Stated goal 1 » Write out the passage of the album review that begins at the words "The Spitfires are now" and stops after the words "through The Spitfires.".
Stated goal 2 » In the records, take the lines from the one that has "The image size is (1024, 582)." through the one that has "coord(158,79)", and give only those lines again with "dropdown" changed to "drop-down list" and all else left the same.

••• Life Worth Living •••
Mod-revivalist-revivalists The Spitfires release their 4th album ‘Life Worth Living’.
In a world where a lot of bands aren’t saying a lot, a band like The Spitfires are very much needed right now. From the Mod bands of the past, the likes of The Who, Small Faces and The Kinks to the revivalists The Jam, The Specials and Secret Affair, through to The Ordinary Boys, The Dead 60’s and Dogs these bands all spoke to their generation in a way other bands were too scared to address.
The Spitfires are now set to release their fourth album ‘Life Worth Living’. The band follows this trend and despite still being relatively under the radar, they have attracted a diehard fanbase who will all have been influenced by the list of bands above and also attracting younger fans who will go to discover those bands through The Spitfires.

Given data »
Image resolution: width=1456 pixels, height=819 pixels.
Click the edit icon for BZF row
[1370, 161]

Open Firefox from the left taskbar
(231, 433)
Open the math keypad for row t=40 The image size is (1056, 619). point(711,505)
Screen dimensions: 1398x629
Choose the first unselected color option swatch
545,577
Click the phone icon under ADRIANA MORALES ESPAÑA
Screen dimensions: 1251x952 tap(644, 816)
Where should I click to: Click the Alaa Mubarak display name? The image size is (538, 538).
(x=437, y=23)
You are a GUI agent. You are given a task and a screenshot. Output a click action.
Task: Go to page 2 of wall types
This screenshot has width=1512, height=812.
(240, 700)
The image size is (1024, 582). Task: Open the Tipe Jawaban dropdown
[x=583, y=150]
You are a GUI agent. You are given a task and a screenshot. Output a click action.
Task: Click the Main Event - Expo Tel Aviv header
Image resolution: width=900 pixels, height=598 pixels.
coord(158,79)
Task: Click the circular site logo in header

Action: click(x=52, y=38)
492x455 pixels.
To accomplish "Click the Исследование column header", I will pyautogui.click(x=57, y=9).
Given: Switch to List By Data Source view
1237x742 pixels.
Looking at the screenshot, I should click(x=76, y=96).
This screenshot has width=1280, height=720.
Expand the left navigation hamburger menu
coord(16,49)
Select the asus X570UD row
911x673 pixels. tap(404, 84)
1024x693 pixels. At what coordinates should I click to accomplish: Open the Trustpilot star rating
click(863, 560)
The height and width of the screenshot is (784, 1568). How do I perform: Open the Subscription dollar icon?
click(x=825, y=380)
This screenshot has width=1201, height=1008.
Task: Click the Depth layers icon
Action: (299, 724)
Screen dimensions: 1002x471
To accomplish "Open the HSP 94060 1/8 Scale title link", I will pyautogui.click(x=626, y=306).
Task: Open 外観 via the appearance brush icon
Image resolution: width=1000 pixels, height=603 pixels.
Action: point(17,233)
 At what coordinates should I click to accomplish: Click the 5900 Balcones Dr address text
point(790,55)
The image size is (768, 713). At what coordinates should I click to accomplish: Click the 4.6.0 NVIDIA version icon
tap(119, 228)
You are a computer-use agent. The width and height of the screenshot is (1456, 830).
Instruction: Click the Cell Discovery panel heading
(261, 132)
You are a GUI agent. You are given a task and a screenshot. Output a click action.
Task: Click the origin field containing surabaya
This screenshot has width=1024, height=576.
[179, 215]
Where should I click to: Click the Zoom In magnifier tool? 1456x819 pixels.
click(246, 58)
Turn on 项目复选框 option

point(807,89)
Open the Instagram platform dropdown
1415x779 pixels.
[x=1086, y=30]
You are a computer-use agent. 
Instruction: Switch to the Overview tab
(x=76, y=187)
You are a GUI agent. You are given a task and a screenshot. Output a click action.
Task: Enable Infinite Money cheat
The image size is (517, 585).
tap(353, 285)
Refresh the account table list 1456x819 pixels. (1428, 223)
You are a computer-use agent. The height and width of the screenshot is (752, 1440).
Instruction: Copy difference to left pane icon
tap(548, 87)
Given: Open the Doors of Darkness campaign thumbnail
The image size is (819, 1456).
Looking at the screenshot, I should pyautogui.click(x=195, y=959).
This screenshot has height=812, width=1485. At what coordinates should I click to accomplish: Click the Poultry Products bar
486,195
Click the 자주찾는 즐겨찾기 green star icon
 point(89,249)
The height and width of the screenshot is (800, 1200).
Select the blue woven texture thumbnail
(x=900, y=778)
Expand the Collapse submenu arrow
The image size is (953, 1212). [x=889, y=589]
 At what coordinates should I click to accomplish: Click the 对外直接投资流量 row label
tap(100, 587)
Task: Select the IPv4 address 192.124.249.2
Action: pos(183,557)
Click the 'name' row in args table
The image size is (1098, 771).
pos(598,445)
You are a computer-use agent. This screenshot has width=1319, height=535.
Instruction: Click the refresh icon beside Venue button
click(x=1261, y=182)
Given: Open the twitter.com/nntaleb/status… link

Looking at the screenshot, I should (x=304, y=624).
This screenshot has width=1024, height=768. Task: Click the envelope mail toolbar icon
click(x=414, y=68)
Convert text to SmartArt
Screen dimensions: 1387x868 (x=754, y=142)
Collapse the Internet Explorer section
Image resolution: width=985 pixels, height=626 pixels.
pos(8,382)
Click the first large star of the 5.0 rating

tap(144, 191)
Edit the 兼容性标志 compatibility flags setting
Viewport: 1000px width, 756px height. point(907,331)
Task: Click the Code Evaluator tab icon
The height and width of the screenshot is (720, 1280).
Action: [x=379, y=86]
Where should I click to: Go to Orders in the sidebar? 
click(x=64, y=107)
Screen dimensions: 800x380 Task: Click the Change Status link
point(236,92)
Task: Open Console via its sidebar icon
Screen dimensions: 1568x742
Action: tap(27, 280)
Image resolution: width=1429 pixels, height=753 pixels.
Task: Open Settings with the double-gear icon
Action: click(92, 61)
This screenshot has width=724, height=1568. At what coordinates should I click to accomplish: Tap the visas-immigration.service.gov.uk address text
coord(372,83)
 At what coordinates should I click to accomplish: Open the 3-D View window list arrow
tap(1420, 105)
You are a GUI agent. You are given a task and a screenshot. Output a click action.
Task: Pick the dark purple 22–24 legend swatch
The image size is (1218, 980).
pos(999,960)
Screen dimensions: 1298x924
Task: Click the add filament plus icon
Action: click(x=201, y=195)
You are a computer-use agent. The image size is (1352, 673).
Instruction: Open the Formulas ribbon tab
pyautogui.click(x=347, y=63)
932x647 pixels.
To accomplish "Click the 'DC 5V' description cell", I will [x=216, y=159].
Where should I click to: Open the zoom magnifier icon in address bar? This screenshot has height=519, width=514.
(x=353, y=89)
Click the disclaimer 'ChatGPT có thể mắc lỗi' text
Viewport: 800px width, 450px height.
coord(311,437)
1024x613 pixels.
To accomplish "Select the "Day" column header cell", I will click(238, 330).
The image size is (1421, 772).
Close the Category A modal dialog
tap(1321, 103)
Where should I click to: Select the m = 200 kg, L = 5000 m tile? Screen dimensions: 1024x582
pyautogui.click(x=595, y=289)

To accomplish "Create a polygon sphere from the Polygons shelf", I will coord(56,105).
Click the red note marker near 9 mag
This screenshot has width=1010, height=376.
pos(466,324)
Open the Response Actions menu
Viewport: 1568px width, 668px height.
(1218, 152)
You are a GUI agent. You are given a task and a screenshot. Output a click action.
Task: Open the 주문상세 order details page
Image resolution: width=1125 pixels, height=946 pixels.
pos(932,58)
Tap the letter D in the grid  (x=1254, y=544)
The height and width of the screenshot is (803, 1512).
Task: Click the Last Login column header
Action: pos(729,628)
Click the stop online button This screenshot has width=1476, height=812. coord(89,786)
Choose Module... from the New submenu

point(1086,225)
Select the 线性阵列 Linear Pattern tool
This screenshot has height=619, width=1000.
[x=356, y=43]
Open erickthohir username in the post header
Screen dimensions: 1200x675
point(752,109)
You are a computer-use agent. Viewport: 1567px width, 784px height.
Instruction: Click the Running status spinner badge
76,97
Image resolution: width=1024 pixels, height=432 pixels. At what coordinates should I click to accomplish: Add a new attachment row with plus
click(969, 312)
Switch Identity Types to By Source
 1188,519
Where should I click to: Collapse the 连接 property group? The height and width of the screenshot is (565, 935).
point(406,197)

Task answer 1 »
The Spitfires are now set to release their fourth album ‘Life Worth Living’. The band follows this trend and despite still being relatively under the radar, they have attracted a diehard fanbase who will all have been influenced by the list of bands above and also attracting younger fans who will go to discover those bands through The Spitfires.

Task answer 2 »
The image size is (1024, 582). Task: Open the Tipe Jawaban drop-down list
[x=583, y=150]
You are a GUI agent. You are given a task and a screenshot. Output a click action.
Task: Click the Main Event - Expo Tel Aviv header
Image resolution: width=900 pixels, height=598 pixels.
coord(158,79)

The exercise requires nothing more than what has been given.